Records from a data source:
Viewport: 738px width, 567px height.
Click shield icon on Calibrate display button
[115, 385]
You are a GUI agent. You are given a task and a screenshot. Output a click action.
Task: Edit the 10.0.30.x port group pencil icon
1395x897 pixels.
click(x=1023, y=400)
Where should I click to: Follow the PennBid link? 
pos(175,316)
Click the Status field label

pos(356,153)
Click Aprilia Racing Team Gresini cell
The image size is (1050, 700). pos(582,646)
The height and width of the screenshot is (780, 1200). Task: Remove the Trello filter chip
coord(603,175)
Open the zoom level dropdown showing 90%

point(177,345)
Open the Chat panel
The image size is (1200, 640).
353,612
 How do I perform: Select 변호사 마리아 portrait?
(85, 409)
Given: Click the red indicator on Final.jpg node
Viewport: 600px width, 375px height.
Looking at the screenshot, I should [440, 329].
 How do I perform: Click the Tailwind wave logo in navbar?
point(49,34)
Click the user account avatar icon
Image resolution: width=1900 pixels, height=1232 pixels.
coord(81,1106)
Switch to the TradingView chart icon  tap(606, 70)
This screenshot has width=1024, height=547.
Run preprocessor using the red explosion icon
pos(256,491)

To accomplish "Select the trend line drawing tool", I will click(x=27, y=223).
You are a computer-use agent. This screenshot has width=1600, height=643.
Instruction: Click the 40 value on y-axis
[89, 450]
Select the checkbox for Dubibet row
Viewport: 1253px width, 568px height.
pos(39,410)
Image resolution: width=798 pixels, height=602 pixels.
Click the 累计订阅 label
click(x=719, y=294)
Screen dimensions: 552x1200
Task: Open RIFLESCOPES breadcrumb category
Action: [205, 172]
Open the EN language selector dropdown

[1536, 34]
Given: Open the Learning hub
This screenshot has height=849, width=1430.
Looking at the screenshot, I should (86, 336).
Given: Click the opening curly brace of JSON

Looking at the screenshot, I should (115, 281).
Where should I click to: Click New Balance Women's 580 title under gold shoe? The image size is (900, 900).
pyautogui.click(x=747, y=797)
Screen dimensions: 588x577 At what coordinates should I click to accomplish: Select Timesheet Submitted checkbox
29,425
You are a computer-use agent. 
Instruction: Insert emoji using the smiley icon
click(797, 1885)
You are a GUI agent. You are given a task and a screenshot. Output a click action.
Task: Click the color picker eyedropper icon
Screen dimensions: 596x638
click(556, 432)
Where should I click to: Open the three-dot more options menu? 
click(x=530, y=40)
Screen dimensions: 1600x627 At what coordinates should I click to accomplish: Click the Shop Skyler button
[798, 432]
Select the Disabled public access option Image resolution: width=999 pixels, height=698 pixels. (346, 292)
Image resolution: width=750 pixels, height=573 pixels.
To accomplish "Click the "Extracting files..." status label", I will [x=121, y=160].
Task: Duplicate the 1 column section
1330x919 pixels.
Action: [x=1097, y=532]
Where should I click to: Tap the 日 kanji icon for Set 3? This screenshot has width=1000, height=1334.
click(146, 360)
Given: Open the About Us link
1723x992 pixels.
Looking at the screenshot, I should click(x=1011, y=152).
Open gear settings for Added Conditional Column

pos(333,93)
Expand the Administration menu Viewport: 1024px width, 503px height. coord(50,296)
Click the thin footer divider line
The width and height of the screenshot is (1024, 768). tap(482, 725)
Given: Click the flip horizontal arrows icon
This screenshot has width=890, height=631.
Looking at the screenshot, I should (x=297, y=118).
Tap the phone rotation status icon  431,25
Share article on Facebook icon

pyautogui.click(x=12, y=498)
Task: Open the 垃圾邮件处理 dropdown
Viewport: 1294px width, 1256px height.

Problem requirements
Give back the data exactly.

Task answer
Viewport: 738px width, 567px height.
Click shield icon on Calibrate display button
[115, 385]
You are a GUI agent. You are given a task and a screenshot. Output a click action.
Task: Edit the 10.0.30.x port group pencil icon
1395x897 pixels.
click(x=1023, y=400)
Where should I click to: Follow the PennBid link? 
pos(175,316)
Click the Status field label

pos(356,153)
Click Aprilia Racing Team Gresini cell
The image size is (1050, 700). pos(582,646)
The height and width of the screenshot is (780, 1200). Task: Remove the Trello filter chip
coord(603,175)
Open the zoom level dropdown showing 90%

point(177,345)
Open the Chat panel
The image size is (1200, 640).
353,612
 How do I perform: Select 변호사 마리아 portrait?
(85, 409)
Given: Click the red indicator on Final.jpg node
Viewport: 600px width, 375px height.
Looking at the screenshot, I should [440, 329].
 How do I perform: Click the Tailwind wave logo in navbar?
point(49,34)
Click the user account avatar icon
Image resolution: width=1900 pixels, height=1232 pixels.
coord(81,1106)
Switch to the TradingView chart icon  tap(606, 70)
This screenshot has width=1024, height=547.
Run preprocessor using the red explosion icon
pos(256,491)

To accomplish "Select the trend line drawing tool", I will click(x=27, y=223).
You are a computer-use agent. This screenshot has width=1600, height=643.
Instruction: Click the 40 value on y-axis
[89, 450]
Select the checkbox for Dubibet row
Viewport: 1253px width, 568px height.
pos(39,410)
Image resolution: width=798 pixels, height=602 pixels.
Click the 累计订阅 label
click(x=719, y=294)
Screen dimensions: 552x1200
Task: Open RIFLESCOPES breadcrumb category
Action: [205, 172]
Open the EN language selector dropdown

[1536, 34]
Given: Open the Learning hub
This screenshot has height=849, width=1430.
Looking at the screenshot, I should (86, 336).
Given: Click the opening curly brace of JSON

Looking at the screenshot, I should (115, 281).
Where should I click to: Click New Balance Women's 580 title under gold shoe? The image size is (900, 900).
pyautogui.click(x=747, y=797)
Screen dimensions: 588x577 At what coordinates should I click to accomplish: Select Timesheet Submitted checkbox
29,425
You are a computer-use agent. 
Instruction: Insert emoji using the smiley icon
click(797, 1885)
You are a GUI agent. You are given a task and a screenshot. Output a click action.
Task: Click the color picker eyedropper icon
Screen dimensions: 596x638
click(556, 432)
Where should I click to: Open the three-dot more options menu? 
click(x=530, y=40)
Screen dimensions: 1600x627 At what coordinates should I click to accomplish: Click the Shop Skyler button
[798, 432]
Select the Disabled public access option Image resolution: width=999 pixels, height=698 pixels. (346, 292)
Image resolution: width=750 pixels, height=573 pixels.
To accomplish "Click the "Extracting files..." status label", I will [x=121, y=160].
Task: Duplicate the 1 column section
1330x919 pixels.
Action: [x=1097, y=532]
Where should I click to: Tap the 日 kanji icon for Set 3? This screenshot has width=1000, height=1334.
click(146, 360)
Given: Open the About Us link
1723x992 pixels.
Looking at the screenshot, I should click(x=1011, y=152).
Open gear settings for Added Conditional Column

pos(333,93)
Expand the Administration menu Viewport: 1024px width, 503px height. coord(50,296)
Click the thin footer divider line
The width and height of the screenshot is (1024, 768). tap(482, 725)
Given: Click the flip horizontal arrows icon
This screenshot has width=890, height=631.
Looking at the screenshot, I should (x=297, y=118).
Tap the phone rotation status icon  431,25
Share article on Facebook icon

pyautogui.click(x=12, y=498)
Task: Open the 垃圾邮件处理 dropdown
Viewport: 1294px width, 1256px height.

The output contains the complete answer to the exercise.